Before Margaret married Tighe, granting him legal authority over their children and all she owned, she took her second decisive step. On 15 June 1824 she made a new will in her real name as the Dowager Countess of Mount Cashell, leaving everything she owned to ‘my excellent and beloved daughter Helena' in trust for ‘two young friends' of the Countess who were residing with her at Pisa in Tuscany. The Countess made this bequest, ‘relying on my beloved daughter the said Helena Eleanor Robinson to act in this matter as she knows I should wish her to do'. The will was witnessed by the Honourable John Harcourt King, who resided in Paris. The ‘young friends' were, of course, her illegitimate daughters and Helena's half-sisters, Laurette
and Nerina. The will proves that Margaret had complete trust in her thirty-year-old-daughter. A stray scrap amongst the Tighe papers records the expenses of a twenty-day journey that Helena, her husband and two little girls, together with governess and servants, undertook from Paris to Pisa.
Advice
, the previous year, had called its author ‘a Grandmother' but this grandmother had never seen her grandchildren. Now she met them. Behind the bare statements of £120 for two carriages with stops in Turin and Genoa, is this dramatic meeting with a daughter who had been eleven years old when she parted from her mother in Dresden nearly twenty years before. When mother and daughter evade the bias of the law, which kept money as far as possible in male hands and punished the illegitimate, they move united in the underworld of
The Wrongs of Woman
.

 

In Margaret Mason's anonymous novel,
The Sisters of Nansfield
(1824), an outcast mother, Mrs Maynard, has two daughters called Harriet and Fanny who grow up aware they have noble relations who will not recognise them. Harriet is an indolent beauty who elopes–disastrously–with a nobleman, while Fanny is a brown girl whose animated and intelligent expression makes her more attractive as a person. Sensitive Fanny is a comfort to her mother and attached to home. Why did Margaret Mason call the sisters ‘Harriet' and ‘Fanny', the names of the two young women lost to the post-Wollstonecraft milieu? In her Lady Mount Cashell days, Margaret had met Fanny Imlay on her visits to the Godwins, and she could well have met Harriet Shelley there in 1812. Odder, even, is that the characters and to some extent the fates of the fictional sisters forecast those of Laurette and Nerina who were at the time fifteen and nine.

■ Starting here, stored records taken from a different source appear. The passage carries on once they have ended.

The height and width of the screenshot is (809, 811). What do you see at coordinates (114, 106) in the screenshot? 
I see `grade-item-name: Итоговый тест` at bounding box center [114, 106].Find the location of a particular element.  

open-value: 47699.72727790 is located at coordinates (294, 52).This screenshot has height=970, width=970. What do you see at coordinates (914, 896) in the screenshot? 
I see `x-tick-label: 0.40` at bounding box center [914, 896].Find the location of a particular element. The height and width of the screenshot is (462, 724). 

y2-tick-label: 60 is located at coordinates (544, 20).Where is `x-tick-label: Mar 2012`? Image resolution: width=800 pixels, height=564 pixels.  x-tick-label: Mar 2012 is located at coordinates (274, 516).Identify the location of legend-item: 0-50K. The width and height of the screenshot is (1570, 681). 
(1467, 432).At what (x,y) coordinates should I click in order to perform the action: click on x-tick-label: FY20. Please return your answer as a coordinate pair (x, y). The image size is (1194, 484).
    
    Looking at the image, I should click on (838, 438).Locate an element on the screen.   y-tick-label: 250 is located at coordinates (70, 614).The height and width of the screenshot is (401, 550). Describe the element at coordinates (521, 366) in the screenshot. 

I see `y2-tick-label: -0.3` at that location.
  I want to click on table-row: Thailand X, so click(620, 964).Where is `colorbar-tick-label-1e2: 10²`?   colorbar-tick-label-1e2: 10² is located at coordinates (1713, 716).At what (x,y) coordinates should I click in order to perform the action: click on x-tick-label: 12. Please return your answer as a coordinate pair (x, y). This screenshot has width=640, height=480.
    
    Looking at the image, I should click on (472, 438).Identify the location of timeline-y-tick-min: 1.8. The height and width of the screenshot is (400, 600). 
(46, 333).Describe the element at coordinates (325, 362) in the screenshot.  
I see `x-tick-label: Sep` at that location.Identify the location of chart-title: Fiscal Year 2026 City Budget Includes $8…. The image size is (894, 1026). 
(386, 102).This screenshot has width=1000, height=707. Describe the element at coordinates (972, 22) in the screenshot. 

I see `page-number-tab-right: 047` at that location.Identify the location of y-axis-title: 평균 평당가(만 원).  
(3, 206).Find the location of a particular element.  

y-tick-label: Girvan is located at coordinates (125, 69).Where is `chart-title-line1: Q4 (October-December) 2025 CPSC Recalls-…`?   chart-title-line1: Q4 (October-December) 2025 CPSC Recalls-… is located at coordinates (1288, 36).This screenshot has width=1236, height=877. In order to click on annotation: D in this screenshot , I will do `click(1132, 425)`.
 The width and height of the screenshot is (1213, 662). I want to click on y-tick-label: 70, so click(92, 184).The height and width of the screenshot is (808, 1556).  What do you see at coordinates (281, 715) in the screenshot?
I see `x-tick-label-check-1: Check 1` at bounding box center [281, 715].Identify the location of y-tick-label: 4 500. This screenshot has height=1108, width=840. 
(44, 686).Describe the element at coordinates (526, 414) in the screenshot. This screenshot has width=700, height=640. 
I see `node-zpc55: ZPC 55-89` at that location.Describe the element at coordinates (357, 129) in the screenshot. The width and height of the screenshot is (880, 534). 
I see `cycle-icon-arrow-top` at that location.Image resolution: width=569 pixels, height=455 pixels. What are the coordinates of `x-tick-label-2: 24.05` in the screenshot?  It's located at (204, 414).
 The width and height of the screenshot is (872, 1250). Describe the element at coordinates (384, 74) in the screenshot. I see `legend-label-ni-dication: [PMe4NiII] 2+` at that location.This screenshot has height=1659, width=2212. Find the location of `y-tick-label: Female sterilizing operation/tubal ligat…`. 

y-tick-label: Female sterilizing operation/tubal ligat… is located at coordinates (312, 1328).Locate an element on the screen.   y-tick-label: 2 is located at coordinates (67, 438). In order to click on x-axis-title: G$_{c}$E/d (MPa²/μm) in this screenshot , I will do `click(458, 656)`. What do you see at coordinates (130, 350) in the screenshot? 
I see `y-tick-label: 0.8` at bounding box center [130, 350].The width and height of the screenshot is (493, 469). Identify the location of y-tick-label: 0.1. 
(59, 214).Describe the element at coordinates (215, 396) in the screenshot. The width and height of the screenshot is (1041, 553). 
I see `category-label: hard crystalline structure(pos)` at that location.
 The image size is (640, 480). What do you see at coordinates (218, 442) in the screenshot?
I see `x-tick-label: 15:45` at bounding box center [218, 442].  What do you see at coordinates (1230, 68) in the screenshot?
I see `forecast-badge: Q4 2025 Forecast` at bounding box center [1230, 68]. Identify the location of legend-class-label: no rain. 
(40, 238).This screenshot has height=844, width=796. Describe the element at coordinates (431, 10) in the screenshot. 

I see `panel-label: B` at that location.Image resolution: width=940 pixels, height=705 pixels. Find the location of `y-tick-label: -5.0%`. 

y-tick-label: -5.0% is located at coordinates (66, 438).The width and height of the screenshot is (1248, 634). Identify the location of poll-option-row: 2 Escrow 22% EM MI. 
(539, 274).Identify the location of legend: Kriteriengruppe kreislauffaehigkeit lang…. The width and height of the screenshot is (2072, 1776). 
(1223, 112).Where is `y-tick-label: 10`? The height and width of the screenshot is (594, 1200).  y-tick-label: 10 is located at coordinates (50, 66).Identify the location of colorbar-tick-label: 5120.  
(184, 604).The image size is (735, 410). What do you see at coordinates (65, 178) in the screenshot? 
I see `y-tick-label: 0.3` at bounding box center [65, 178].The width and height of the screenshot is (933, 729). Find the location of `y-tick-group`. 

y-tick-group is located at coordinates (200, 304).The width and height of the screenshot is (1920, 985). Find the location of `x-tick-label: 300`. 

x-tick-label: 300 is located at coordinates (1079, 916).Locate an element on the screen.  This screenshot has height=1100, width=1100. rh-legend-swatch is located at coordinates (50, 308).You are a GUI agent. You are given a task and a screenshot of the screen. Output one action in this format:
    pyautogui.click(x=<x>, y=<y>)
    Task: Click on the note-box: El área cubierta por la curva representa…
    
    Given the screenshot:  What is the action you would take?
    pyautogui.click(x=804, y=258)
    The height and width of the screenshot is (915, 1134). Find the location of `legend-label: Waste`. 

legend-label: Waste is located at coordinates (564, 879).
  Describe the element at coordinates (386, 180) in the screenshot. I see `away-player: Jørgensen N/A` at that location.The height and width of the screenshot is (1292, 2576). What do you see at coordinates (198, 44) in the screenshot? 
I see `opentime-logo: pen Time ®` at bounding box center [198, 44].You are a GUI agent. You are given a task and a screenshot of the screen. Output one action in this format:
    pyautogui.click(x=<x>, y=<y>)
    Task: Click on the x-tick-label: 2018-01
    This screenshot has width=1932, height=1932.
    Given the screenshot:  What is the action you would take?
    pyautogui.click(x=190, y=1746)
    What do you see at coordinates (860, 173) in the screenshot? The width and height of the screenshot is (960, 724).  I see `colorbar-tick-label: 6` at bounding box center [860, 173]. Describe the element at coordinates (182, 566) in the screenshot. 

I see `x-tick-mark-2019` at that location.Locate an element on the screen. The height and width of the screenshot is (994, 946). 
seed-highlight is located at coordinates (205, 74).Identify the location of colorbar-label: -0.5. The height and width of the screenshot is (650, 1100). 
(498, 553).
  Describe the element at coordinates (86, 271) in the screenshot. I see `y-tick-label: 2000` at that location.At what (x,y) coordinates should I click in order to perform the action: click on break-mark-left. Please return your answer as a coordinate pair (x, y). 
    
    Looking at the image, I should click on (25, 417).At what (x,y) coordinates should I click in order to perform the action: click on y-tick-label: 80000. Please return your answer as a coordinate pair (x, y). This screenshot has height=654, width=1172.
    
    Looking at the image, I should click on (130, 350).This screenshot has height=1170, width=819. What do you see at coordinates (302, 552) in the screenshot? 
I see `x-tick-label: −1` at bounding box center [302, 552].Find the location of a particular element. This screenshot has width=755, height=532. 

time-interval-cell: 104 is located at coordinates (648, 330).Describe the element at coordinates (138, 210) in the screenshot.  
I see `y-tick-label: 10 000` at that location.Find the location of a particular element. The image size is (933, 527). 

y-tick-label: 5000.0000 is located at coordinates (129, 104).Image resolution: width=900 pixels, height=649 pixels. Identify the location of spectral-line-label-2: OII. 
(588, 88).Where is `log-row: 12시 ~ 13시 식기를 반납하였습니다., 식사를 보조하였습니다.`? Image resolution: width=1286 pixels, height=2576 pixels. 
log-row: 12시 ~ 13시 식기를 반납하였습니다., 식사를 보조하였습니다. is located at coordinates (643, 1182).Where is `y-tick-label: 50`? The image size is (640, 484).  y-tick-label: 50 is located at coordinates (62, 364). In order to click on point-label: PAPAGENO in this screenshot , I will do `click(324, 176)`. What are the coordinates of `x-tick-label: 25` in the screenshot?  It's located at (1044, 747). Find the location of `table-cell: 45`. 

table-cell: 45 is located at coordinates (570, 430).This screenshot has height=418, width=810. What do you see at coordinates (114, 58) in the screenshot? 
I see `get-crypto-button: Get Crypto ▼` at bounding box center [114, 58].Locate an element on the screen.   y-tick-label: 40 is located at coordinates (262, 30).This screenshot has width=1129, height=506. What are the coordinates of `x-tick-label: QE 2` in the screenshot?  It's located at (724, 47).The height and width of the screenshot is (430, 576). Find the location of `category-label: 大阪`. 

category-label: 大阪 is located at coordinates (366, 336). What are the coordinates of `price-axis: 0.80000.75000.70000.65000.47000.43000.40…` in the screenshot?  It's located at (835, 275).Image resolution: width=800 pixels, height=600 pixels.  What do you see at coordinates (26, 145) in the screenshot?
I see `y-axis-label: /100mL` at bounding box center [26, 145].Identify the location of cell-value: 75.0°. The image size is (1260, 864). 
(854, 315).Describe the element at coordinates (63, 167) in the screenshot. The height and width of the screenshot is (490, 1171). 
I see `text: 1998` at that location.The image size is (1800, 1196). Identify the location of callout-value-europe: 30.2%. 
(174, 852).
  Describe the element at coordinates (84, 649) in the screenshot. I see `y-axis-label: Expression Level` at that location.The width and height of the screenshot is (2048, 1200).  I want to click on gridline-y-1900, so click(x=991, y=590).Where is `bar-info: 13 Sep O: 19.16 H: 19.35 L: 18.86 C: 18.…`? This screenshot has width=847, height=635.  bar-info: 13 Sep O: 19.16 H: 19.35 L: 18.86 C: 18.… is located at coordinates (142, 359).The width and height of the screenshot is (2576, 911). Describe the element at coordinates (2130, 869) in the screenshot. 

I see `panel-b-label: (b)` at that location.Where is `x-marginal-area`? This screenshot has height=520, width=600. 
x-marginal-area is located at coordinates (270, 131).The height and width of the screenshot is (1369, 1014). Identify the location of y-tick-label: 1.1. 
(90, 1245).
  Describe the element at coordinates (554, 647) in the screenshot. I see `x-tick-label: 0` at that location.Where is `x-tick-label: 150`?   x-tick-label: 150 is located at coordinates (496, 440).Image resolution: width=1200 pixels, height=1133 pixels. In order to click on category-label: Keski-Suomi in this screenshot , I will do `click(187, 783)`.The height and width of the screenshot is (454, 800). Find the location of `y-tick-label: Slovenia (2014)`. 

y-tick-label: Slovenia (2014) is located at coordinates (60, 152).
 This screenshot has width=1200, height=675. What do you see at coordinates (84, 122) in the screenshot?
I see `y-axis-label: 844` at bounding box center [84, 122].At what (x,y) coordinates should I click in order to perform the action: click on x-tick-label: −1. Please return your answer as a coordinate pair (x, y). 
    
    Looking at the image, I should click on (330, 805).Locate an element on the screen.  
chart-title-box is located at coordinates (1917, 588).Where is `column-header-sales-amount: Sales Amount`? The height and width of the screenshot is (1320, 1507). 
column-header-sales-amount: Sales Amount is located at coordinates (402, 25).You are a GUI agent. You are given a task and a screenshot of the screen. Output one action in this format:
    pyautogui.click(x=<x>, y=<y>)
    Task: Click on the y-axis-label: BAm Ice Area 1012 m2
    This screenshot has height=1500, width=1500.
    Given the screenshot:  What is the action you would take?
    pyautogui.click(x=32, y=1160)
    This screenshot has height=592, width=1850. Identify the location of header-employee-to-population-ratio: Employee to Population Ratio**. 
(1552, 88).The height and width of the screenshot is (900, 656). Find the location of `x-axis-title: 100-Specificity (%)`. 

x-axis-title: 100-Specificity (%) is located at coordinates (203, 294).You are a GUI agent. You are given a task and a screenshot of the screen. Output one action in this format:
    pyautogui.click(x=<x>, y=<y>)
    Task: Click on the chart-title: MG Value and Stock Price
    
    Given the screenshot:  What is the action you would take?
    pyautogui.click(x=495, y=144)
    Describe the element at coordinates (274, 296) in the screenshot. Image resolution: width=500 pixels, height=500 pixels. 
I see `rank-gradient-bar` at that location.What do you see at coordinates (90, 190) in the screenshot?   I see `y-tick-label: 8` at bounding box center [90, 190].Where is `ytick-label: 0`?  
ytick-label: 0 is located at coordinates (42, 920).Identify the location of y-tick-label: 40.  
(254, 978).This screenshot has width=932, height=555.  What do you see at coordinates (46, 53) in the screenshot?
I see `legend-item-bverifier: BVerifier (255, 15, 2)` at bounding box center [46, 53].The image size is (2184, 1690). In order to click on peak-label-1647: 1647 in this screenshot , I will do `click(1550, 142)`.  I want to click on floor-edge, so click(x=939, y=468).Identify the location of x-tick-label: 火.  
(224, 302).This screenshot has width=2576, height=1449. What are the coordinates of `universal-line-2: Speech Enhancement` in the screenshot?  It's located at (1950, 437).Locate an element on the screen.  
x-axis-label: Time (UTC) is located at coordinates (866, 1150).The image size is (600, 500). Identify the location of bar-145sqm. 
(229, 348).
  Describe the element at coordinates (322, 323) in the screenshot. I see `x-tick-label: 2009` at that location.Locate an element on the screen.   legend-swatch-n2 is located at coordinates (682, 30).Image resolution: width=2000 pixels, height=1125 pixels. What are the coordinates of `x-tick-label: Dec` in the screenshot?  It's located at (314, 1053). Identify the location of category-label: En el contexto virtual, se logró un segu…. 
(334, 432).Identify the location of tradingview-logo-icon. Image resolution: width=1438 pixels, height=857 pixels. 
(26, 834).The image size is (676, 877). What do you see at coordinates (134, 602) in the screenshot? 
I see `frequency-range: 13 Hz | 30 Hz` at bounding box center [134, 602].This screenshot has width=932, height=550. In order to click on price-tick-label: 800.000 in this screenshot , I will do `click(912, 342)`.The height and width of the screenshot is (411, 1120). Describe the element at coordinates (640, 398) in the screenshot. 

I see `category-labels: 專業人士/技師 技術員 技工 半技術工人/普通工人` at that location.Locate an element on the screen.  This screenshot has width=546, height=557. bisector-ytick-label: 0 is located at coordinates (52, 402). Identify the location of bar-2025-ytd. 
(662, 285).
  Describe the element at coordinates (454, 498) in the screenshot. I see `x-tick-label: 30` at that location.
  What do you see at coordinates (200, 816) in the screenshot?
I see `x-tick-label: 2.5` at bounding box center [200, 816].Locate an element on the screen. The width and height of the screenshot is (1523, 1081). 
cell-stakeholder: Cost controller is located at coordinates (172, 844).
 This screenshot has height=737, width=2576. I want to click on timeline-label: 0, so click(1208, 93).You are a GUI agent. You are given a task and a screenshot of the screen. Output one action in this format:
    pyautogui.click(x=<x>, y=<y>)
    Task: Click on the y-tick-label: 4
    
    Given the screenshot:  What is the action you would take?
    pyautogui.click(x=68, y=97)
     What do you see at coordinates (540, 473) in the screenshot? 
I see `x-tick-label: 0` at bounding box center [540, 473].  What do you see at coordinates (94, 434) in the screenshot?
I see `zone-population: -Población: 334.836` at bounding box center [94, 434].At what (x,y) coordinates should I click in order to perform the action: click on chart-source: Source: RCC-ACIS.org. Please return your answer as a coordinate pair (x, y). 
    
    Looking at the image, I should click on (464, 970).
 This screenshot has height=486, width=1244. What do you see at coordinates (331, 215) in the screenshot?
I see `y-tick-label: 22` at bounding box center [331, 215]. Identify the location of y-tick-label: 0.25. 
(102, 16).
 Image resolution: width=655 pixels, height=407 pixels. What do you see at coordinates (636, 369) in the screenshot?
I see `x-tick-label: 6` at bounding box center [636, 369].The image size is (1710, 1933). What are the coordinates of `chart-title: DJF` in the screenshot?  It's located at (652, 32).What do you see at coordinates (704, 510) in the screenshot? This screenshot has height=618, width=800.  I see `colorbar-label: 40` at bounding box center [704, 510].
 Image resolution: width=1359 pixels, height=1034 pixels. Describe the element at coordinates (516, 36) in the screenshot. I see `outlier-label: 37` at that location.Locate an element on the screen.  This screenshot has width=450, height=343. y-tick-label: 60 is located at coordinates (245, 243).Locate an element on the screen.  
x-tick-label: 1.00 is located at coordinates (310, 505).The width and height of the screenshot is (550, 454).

By the age of eighteen, Laurette was bored. She was a beauty. The elaborate coils of her high-piled hair recall the abundant tresses of her grandmother, Lady Kingsborough, and her runaway aunt, Lady Mary. She was a fashionplate with sloping shoulders and balloon sleeves tapering to a tiny, belted waist in the style of the magazines that, at this time, captivated the Brontë children. A portrait of Laurette bears an ominous similarity to the languid ladies of Charlotte Brontë's imagination, who wait around for Byronic poseurs to spoil their lives.

In 1827 the Tighe family was living at Villa Archinto in the suburb of San Michele degli Scalzi. It was an unsuitable place for girls reaching marriageable age. Tighe and his wife, on their separate floors, were quarrelling over the future of Laurette and Nerina. At this point Mrs Mason (as she continued to be called–though now married to Tighe) made the most crucial of her decisions relating to her daughters. She must take them back to Pisa, leaving Tatty in the suburb. Since Tatty opposed this move, she would use all her own income to dress and present them well. They had to mix in society if they were to marry.